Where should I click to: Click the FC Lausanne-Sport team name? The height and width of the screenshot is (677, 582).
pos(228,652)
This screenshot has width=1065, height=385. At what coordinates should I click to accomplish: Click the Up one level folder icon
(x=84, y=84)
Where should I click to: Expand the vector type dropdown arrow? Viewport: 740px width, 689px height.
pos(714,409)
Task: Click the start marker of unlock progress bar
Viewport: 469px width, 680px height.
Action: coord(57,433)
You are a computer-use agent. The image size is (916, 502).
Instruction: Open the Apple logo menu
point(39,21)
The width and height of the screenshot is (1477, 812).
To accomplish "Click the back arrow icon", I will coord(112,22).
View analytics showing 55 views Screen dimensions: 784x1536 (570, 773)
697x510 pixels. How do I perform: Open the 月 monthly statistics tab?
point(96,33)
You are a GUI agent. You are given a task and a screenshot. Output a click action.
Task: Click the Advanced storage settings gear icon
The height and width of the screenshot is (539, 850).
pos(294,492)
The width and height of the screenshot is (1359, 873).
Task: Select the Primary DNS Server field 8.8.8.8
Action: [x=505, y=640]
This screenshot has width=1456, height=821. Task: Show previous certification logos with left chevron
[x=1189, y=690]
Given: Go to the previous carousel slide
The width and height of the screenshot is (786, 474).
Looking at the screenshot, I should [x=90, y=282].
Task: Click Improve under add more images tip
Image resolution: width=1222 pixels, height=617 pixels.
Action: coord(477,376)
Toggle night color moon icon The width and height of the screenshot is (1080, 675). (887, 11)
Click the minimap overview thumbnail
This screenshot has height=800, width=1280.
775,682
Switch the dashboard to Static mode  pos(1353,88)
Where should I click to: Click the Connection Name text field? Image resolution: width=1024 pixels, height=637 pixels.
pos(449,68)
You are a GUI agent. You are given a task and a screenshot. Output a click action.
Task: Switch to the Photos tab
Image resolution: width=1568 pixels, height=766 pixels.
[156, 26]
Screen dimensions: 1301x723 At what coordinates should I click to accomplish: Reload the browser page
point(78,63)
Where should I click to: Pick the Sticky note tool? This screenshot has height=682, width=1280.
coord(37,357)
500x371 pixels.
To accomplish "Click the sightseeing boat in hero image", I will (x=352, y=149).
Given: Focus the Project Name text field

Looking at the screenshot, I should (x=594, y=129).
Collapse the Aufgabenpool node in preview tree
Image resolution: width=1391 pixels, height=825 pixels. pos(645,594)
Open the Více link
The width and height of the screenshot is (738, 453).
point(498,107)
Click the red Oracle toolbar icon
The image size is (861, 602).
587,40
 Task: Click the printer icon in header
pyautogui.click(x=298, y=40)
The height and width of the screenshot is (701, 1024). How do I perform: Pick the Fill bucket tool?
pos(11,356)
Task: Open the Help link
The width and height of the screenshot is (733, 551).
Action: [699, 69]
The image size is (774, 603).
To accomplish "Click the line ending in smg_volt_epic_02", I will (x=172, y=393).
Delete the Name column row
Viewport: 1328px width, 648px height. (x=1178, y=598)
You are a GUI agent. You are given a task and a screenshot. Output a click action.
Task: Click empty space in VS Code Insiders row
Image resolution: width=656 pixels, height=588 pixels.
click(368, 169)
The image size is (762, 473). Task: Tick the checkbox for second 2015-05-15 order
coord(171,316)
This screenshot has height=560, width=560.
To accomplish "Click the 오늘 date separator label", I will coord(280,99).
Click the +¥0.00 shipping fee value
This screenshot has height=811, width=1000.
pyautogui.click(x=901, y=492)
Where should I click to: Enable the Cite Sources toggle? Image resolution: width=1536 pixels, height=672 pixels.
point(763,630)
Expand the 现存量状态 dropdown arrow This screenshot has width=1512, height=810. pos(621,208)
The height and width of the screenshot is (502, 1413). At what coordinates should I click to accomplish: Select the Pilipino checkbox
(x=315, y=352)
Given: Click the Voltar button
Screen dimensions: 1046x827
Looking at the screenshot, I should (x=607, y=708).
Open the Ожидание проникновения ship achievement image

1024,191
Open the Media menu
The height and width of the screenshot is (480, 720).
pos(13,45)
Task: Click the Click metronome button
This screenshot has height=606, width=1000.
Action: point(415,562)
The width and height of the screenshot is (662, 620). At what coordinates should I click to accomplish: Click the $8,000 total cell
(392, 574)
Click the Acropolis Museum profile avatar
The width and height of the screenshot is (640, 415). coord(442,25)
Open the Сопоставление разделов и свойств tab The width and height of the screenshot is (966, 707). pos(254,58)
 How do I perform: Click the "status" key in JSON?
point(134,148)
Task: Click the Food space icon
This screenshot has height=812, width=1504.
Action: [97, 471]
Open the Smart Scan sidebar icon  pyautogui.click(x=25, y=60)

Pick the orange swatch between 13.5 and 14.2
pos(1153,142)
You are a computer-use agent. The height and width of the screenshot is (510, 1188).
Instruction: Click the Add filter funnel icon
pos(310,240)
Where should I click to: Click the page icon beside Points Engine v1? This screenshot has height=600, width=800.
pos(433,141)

****

> Work instructions:
Copy out the whole listing above, line for line, with no changes.

> Correct answer:
Where should I click to: Click the FC Lausanne-Sport team name? The height and width of the screenshot is (677, 582).
pos(228,652)
This screenshot has width=1065, height=385. At what coordinates should I click to accomplish: Click the Up one level folder icon
(x=84, y=84)
Where should I click to: Expand the vector type dropdown arrow? Viewport: 740px width, 689px height.
pos(714,409)
Task: Click the start marker of unlock progress bar
Viewport: 469px width, 680px height.
Action: coord(57,433)
You are a computer-use agent. The image size is (916, 502).
Instruction: Open the Apple logo menu
point(39,21)
The width and height of the screenshot is (1477, 812).
To accomplish "Click the back arrow icon", I will coord(112,22).
View analytics showing 55 views Screen dimensions: 784x1536 (570, 773)
697x510 pixels. How do I perform: Open the 月 monthly statistics tab?
point(96,33)
You are a GUI agent. You are given a task and a screenshot. Output a click action.
Task: Click the Advanced storage settings gear icon
The height and width of the screenshot is (539, 850).
pos(294,492)
The width and height of the screenshot is (1359, 873).
Task: Select the Primary DNS Server field 8.8.8.8
Action: [x=505, y=640]
This screenshot has width=1456, height=821. Task: Show previous certification logos with left chevron
[x=1189, y=690]
Given: Go to the previous carousel slide
The width and height of the screenshot is (786, 474).
Looking at the screenshot, I should [x=90, y=282].
Task: Click Improve under add more images tip
Image resolution: width=1222 pixels, height=617 pixels.
Action: coord(477,376)
Toggle night color moon icon The width and height of the screenshot is (1080, 675). (887, 11)
Click the minimap overview thumbnail
This screenshot has height=800, width=1280.
775,682
Switch the dashboard to Static mode  pos(1353,88)
Where should I click to: Click the Connection Name text field? Image resolution: width=1024 pixels, height=637 pixels.
pos(449,68)
You are a GUI agent. You are given a task and a screenshot. Output a click action.
Task: Switch to the Photos tab
Image resolution: width=1568 pixels, height=766 pixels.
[156, 26]
Screen dimensions: 1301x723 At what coordinates should I click to accomplish: Reload the browser page
point(78,63)
Where should I click to: Pick the Sticky note tool? This screenshot has height=682, width=1280.
coord(37,357)
500x371 pixels.
To accomplish "Click the sightseeing boat in hero image", I will (x=352, y=149).
Given: Focus the Project Name text field

Looking at the screenshot, I should (x=594, y=129).
Collapse the Aufgabenpool node in preview tree
Image resolution: width=1391 pixels, height=825 pixels. pos(645,594)
Open the Více link
The width and height of the screenshot is (738, 453).
point(498,107)
Click the red Oracle toolbar icon
The image size is (861, 602).
587,40
 Task: Click the printer icon in header
pyautogui.click(x=298, y=40)
The height and width of the screenshot is (701, 1024). How do I perform: Pick the Fill bucket tool?
pos(11,356)
Task: Open the Help link
The width and height of the screenshot is (733, 551).
Action: [699, 69]
The image size is (774, 603).
To accomplish "Click the line ending in smg_volt_epic_02", I will (x=172, y=393).
Delete the Name column row
Viewport: 1328px width, 648px height. (x=1178, y=598)
You are a GUI agent. You are given a task and a screenshot. Output a click action.
Task: Click empty space in VS Code Insiders row
Image resolution: width=656 pixels, height=588 pixels.
click(368, 169)
The image size is (762, 473). Task: Tick the checkbox for second 2015-05-15 order
coord(171,316)
This screenshot has height=560, width=560.
To accomplish "Click the 오늘 date separator label", I will coord(280,99).
Click the +¥0.00 shipping fee value
This screenshot has height=811, width=1000.
pyautogui.click(x=901, y=492)
Where should I click to: Enable the Cite Sources toggle? Image resolution: width=1536 pixels, height=672 pixels.
point(763,630)
Expand the 现存量状态 dropdown arrow This screenshot has width=1512, height=810. pos(621,208)
The height and width of the screenshot is (502, 1413). At what coordinates should I click to accomplish: Select the Pilipino checkbox
(x=315, y=352)
Given: Click the Voltar button
Screen dimensions: 1046x827
Looking at the screenshot, I should (x=607, y=708).
Open the Ожидание проникновения ship achievement image

1024,191
Open the Media menu
The height and width of the screenshot is (480, 720).
pos(13,45)
Task: Click the Click metronome button
This screenshot has height=606, width=1000.
Action: point(415,562)
The width and height of the screenshot is (662, 620). At what coordinates should I click to accomplish: Click the $8,000 total cell
(392, 574)
Click the Acropolis Museum profile avatar
The width and height of the screenshot is (640, 415). coord(442,25)
Open the Сопоставление разделов и свойств tab The width and height of the screenshot is (966, 707). pos(254,58)
 How do I perform: Click the "status" key in JSON?
point(134,148)
Task: Click the Food space icon
This screenshot has height=812, width=1504.
Action: [97, 471]
Open the Smart Scan sidebar icon  pyautogui.click(x=25, y=60)

Pick the orange swatch between 13.5 and 14.2
pos(1153,142)
You are a computer-use agent. The height and width of the screenshot is (510, 1188).
Instruction: Click the Add filter funnel icon
pos(310,240)
Where should I click to: Click the page icon beside Points Engine v1? This screenshot has height=600, width=800.
pos(433,141)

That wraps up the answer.